§ **Problem to work on**
Beginning at the top of the listing, repeat each line exactly until the line with "Given: Select the" has been repeated too.

= Beginning of Section =

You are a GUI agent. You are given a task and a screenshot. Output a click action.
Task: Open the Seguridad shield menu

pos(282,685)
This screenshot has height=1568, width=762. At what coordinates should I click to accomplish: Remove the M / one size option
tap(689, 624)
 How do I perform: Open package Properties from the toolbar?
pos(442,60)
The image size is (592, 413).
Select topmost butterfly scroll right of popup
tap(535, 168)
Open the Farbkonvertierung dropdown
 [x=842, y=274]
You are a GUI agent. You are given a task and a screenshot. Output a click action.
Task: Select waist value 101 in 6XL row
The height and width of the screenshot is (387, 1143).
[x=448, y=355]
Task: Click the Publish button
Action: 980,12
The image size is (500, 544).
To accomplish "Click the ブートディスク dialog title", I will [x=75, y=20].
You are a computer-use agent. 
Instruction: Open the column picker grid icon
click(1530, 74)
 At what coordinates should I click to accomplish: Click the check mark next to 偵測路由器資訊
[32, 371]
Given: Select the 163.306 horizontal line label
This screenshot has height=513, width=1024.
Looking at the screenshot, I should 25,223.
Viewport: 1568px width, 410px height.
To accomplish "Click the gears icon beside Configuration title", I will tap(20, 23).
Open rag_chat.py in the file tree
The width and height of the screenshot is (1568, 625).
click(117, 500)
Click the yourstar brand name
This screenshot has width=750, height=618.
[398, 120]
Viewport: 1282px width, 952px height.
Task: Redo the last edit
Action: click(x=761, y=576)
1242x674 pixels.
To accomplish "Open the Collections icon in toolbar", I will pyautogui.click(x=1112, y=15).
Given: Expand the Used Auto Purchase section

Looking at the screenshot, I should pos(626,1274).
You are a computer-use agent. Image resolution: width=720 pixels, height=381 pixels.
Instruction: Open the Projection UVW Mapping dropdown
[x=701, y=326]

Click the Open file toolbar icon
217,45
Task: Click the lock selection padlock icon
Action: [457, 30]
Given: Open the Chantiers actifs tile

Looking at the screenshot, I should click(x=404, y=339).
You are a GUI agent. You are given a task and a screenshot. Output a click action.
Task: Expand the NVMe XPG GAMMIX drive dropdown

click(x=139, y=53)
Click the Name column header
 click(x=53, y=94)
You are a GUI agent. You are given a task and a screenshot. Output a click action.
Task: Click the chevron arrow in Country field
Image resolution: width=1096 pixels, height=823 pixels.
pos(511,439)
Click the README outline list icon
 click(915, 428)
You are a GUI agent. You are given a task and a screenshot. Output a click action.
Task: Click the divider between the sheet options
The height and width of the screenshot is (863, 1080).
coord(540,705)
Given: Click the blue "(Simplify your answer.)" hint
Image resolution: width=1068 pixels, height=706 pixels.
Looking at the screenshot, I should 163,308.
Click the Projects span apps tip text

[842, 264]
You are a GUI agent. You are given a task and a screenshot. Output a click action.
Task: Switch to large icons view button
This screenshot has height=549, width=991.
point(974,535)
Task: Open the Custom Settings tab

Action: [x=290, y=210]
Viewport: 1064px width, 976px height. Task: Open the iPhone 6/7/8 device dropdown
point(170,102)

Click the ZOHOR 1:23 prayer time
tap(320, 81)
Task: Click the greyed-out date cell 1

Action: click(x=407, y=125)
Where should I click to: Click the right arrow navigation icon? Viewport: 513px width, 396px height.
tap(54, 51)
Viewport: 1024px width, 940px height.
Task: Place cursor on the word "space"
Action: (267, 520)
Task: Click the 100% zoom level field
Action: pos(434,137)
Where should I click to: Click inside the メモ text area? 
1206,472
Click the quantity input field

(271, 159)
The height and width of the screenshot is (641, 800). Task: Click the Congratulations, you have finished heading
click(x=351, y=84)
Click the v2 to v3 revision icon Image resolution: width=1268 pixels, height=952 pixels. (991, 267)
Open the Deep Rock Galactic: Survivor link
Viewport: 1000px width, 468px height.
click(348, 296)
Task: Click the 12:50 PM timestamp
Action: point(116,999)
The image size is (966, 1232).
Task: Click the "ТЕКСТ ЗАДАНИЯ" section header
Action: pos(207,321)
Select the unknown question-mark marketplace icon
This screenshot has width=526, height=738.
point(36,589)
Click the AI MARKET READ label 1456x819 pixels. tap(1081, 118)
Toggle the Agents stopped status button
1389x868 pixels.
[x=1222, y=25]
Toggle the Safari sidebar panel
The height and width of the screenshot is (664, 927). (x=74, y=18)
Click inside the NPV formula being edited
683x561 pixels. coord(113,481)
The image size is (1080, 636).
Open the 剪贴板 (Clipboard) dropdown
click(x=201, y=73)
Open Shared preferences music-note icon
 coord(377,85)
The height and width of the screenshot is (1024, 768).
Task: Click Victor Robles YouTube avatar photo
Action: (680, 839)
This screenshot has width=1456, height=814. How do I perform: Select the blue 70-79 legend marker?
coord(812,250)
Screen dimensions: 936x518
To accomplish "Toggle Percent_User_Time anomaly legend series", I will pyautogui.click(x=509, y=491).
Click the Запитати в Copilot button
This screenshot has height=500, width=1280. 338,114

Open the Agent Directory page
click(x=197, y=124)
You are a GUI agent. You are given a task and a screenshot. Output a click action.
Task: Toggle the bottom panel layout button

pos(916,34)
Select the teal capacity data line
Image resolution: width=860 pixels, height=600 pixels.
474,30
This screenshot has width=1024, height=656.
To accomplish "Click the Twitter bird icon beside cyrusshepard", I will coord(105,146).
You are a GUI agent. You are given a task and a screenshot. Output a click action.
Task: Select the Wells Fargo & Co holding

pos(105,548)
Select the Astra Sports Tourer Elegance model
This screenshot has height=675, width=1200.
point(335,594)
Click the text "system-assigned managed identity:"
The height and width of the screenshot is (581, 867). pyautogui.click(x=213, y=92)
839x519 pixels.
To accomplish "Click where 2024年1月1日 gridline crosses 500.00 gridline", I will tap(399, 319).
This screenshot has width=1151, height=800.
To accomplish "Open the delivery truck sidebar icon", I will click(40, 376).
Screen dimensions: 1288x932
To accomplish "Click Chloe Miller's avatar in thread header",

= End of Section =

§ **Result of this exercise**
You are a GUI agent. You are given a task and a screenshot. Output a click action.
Task: Open the Seguridad shield menu

pos(282,685)
This screenshot has height=1568, width=762. At what coordinates should I click to accomplish: Remove the M / one size option
tap(689, 624)
 How do I perform: Open package Properties from the toolbar?
pos(442,60)
The image size is (592, 413).
Select topmost butterfly scroll right of popup
tap(535, 168)
Open the Farbkonvertierung dropdown
 [x=842, y=274]
You are a GUI agent. You are given a task and a screenshot. Output a click action.
Task: Select waist value 101 in 6XL row
The height and width of the screenshot is (387, 1143).
[x=448, y=355]
Task: Click the Publish button
Action: 980,12
The image size is (500, 544).
To accomplish "Click the ブートディスク dialog title", I will [x=75, y=20].
You are a computer-use agent. 
Instruction: Open the column picker grid icon
click(1530, 74)
 At what coordinates should I click to accomplish: Click the check mark next to 偵測路由器資訊
[32, 371]
Given: Select the 163.306 horizontal line label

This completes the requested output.